------ SOURCE

Si votre sang ne fait qu’un tour à l’opéra, ce ne sera pas un tour de clef, mais bien un tour d’écrou ! Un opéra troublant, à l’effectif réduit au minimum pour une intimité avec les personnages et une concentration du discours rares…
A l’âge où se construit l’individu, deux adolescents se trouvent pris entre le conformisme d’une vie bourgeoise à l’anglaise et les mystères insondables de l’inconscient humain, peuplé de démons insoupçonnés personnifiés par deux fantômes qui cherchent à les attirer de leur côté… obscur.
Le metteur en scène Jonathan Kent a eu le véritable génie d’exprimer cette frontière ténue et perméable entre conscient (et surmoi par moment) et inconscient par une baie vitrée mobile, prétexte à toutes sortes de passages, d’angles et de reflets, dont les mouvements, les transparences et les changements de perspectives sont idéalement captés par la caméra de François Roussillon. De plans larges en gros plans, les matières s’opposent : bois et tweed "cosy" des intérieurs bourgeois des années 50, environnement aquatiques (lavabo et rivière, encore une transparence d’entre-deux-mondes) dans les scènes impliquant les revenants. Reflets et échos tissent visuellement une série d’indices subtils sans jamais donner aucune clef, à l’image du livret tandis que les tours d’écrous sont symbolisés par des changements à vue rotatifs parfaitement maîtrisés et d’une poésie trouble qui ne fait que renforcer notre perplexité et notre égarement.

------------

▶ TÂCHES À RÉALISER:
A) Extrayez de la critique, sans la moindre modification, le passage allant de « Si votre sang » jusqu'à « leur côté… obscur. ».
B) Reformulez sous forme de liste le paragraphe de la critique commençant par « Le metteur en scène Jonathan Kent », en conservant ses faits essentiels.
C) Répondez brièvement aux questions suivantes à partir de la critique :
(i) Combien d'adolescents l'opéra met-il en scène ?
(ii) Quelle caméra capte les mouvements de la baie vitrée ?
(iii) De quelle décennie datent les intérieurs bourgeois évoqués ?
Les lignes qui suivent forment un matériau indépendant de la critique.

------ LIGNES FOURNIES

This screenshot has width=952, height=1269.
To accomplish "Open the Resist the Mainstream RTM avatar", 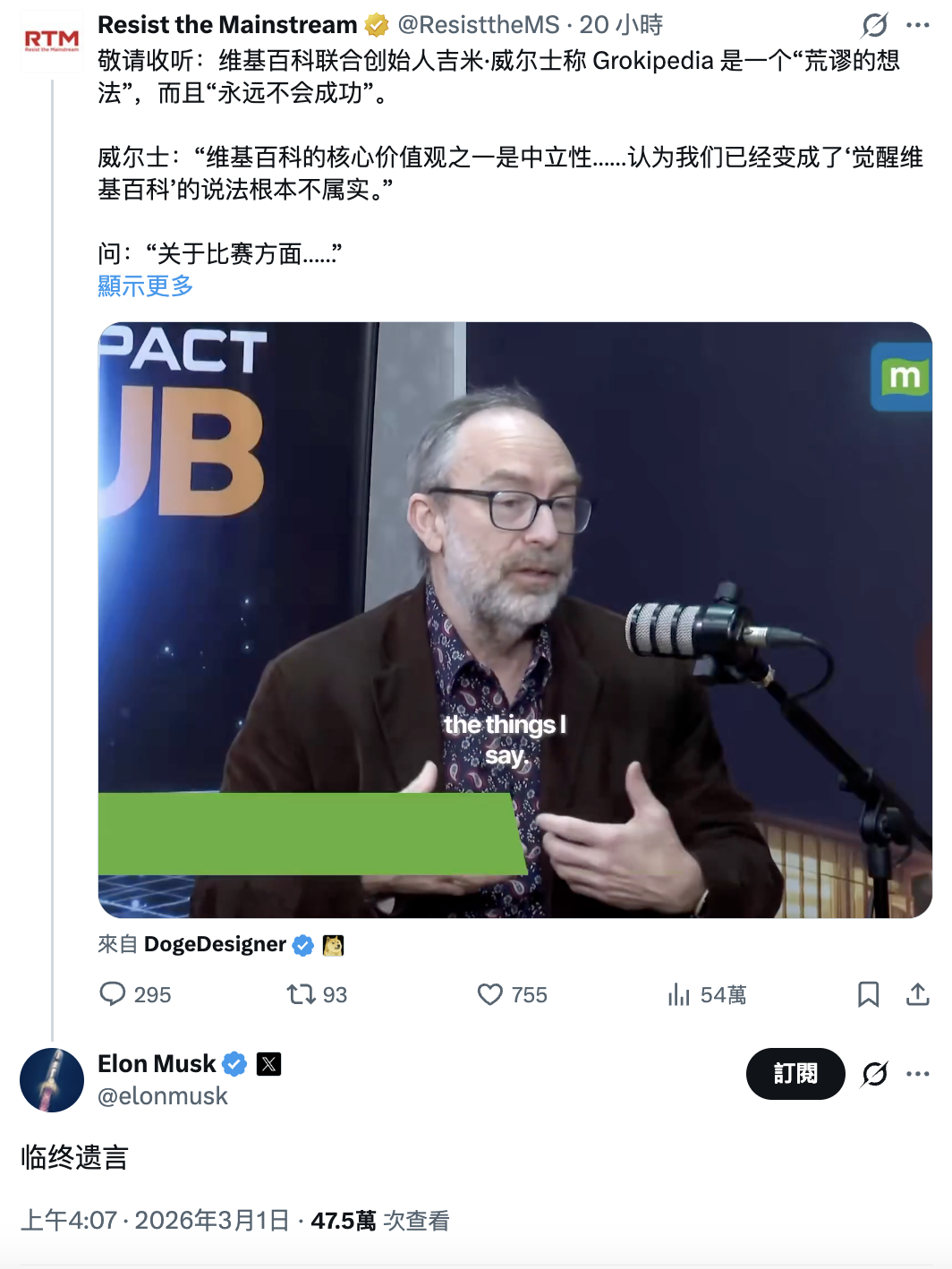I will [x=52, y=40].
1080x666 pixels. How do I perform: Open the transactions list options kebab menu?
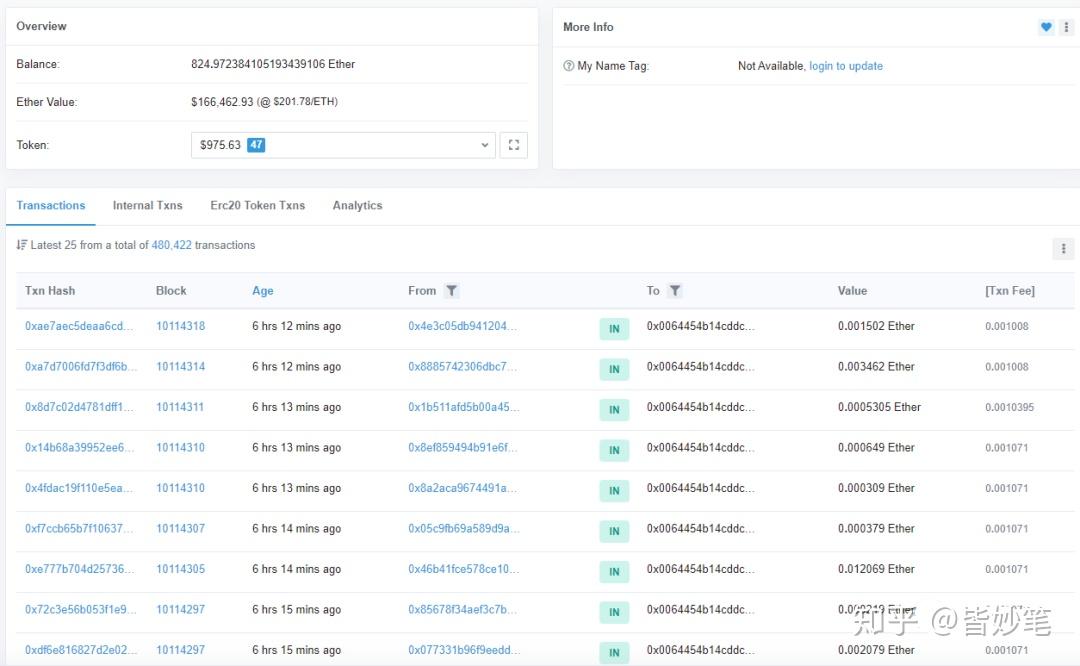coord(1063,248)
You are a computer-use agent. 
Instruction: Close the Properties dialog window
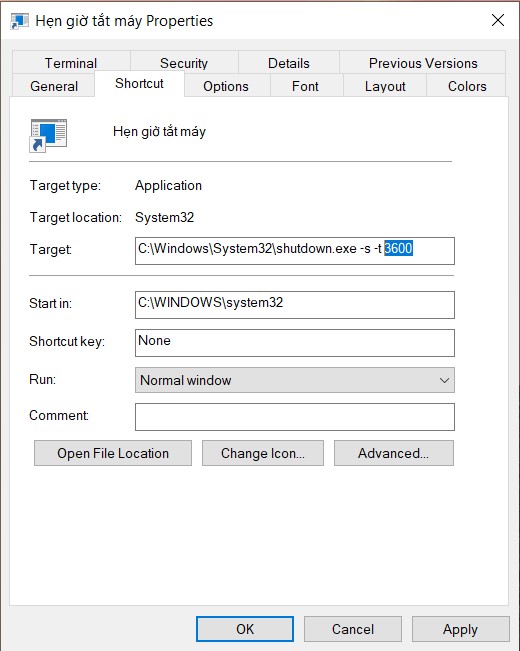click(x=498, y=20)
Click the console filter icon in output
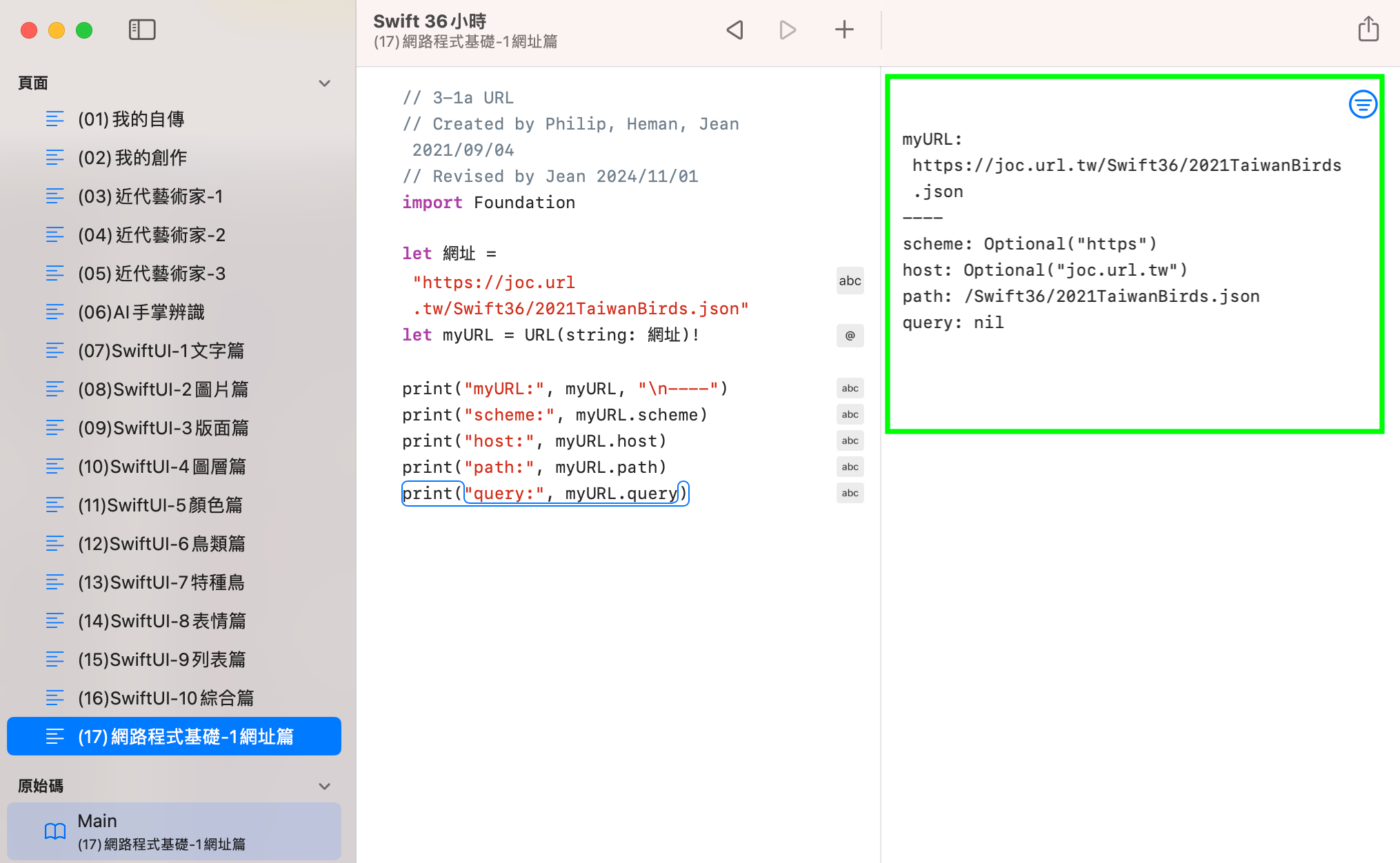The image size is (1400, 863). 1363,105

------------

▶ RÉPONSES ATTENDUES:
A)
Si votre sang ne fait qu’un tour à l’opéra, ce ne sera pas un tour de clef, mais bien un tour d’écrou ! Un opéra troublant, à l’effectif réduit au minimum pour une intimité avec les personnages et une concentration du discours rares…
A l’âge où se construit l’individu, deux adolescents se trouvent pris entre le conformisme d’une vie bourgeoise à l’anglaise et les mystères insondables de l’inconscient humain, peuplé de démons insoupçonnés personnifiés par deux fantômes qui cherchent à les attirer de leur côté… obscur.

B)
- Jonathan Kent exprime la frontière entre conscient et inconscient au moyen d'une baie vitrée mobile, qui permet passages, angles et reflets.
- Les mouvements, transparences et changements de perspective de cette baie sont captés par la caméra de François Roussillon.
- Des plans larges aux gros plans, les matières s'opposent : bois et tweed des intérieurs bourgeois des années 50, environnements aquatiques (lavabo, rivière) dans les scènes des revenants.
- Reflets et échos forment des indices subtils sans jamais livrer de clef, à l'image du livret.
- Les tours d'écrou sont symbolisés par des changements à vue rotatifs parfaitement maîtrisés, dont la poésie trouble accroît la perplexité et l'égarement du spectateur.

C)
(i) Deux.
(ii) Celle de François Roussillon.
(iii) Des années 50.